== Brief ==
In the lines below, look for "agent". Copy each line where it appears.
========
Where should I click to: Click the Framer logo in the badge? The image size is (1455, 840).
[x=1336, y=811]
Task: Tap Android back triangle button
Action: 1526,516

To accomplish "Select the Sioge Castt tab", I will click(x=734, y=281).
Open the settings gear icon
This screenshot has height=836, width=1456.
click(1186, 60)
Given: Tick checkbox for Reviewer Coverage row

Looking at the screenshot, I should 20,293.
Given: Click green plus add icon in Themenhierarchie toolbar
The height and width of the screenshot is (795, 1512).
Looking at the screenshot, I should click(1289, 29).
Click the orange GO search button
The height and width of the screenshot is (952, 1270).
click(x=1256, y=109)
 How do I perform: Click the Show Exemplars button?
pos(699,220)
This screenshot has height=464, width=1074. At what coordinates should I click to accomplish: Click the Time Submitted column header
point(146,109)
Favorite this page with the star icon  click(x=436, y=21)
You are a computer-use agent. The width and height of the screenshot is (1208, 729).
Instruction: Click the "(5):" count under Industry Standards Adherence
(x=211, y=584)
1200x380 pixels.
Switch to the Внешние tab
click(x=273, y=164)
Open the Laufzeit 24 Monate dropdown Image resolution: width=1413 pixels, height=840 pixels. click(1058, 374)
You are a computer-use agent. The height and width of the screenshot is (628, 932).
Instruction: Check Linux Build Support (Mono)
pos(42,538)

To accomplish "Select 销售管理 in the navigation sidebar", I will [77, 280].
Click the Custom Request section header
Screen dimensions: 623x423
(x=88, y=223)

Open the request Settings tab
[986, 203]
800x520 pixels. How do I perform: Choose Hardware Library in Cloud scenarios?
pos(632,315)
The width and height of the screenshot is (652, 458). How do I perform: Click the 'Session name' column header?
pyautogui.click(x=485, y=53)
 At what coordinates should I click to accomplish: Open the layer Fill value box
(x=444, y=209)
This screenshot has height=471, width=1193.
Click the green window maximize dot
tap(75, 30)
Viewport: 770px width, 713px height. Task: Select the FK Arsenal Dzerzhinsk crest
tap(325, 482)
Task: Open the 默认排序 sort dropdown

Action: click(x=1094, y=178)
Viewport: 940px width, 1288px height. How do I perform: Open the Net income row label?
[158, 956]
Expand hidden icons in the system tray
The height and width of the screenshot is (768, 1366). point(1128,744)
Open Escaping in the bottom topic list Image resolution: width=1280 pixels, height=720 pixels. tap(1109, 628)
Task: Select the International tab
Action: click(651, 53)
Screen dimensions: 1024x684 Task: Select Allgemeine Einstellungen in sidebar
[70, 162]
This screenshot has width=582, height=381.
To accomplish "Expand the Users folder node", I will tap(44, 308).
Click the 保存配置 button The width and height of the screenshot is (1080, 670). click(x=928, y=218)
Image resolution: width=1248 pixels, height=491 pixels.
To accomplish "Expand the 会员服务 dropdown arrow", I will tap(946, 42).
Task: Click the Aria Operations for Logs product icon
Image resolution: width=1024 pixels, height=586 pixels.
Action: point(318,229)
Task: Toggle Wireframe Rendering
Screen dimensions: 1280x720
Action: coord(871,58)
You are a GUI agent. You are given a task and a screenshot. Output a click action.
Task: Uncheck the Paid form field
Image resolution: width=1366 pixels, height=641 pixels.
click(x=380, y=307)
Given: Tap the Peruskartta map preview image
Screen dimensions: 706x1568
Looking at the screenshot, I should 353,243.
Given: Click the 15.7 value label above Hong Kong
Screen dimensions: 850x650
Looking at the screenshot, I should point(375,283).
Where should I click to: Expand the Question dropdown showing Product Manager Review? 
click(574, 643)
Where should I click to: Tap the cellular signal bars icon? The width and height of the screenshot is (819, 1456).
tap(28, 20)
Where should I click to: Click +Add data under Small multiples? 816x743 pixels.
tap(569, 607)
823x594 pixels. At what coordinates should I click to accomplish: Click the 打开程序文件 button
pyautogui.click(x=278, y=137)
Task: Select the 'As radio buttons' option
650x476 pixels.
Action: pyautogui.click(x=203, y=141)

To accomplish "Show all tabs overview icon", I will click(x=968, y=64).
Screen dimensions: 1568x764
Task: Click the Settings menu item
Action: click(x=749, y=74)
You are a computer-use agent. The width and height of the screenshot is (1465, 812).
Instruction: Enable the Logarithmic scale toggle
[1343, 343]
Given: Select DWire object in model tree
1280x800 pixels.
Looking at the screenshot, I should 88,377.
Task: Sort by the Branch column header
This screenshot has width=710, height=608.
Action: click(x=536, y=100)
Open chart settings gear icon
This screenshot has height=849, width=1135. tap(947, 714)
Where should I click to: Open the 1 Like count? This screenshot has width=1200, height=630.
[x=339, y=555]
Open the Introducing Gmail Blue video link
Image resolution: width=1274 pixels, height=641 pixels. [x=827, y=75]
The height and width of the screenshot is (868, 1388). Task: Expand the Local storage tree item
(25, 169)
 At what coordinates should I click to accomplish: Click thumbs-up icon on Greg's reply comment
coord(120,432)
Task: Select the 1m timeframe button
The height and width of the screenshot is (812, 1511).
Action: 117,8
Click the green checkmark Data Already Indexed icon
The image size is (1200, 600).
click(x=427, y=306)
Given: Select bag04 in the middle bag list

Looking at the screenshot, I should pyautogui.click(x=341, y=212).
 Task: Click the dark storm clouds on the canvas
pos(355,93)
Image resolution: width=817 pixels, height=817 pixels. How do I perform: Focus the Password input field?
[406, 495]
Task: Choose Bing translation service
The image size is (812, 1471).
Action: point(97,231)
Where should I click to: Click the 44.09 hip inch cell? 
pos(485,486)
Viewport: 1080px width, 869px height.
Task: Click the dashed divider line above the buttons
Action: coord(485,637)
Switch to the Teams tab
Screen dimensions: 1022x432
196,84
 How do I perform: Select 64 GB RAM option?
========
== Written solution ==
You are a computer-use agent. The width and height of the screenshot is (1208, 729).
You are a computer-use agent. The height and width of the screenshot is (628, 932).
You are a GUI agent. You are given a task and a screenshot. Output a click action.
You are a computer-use agent. The width and height of the screenshot is (1465, 812).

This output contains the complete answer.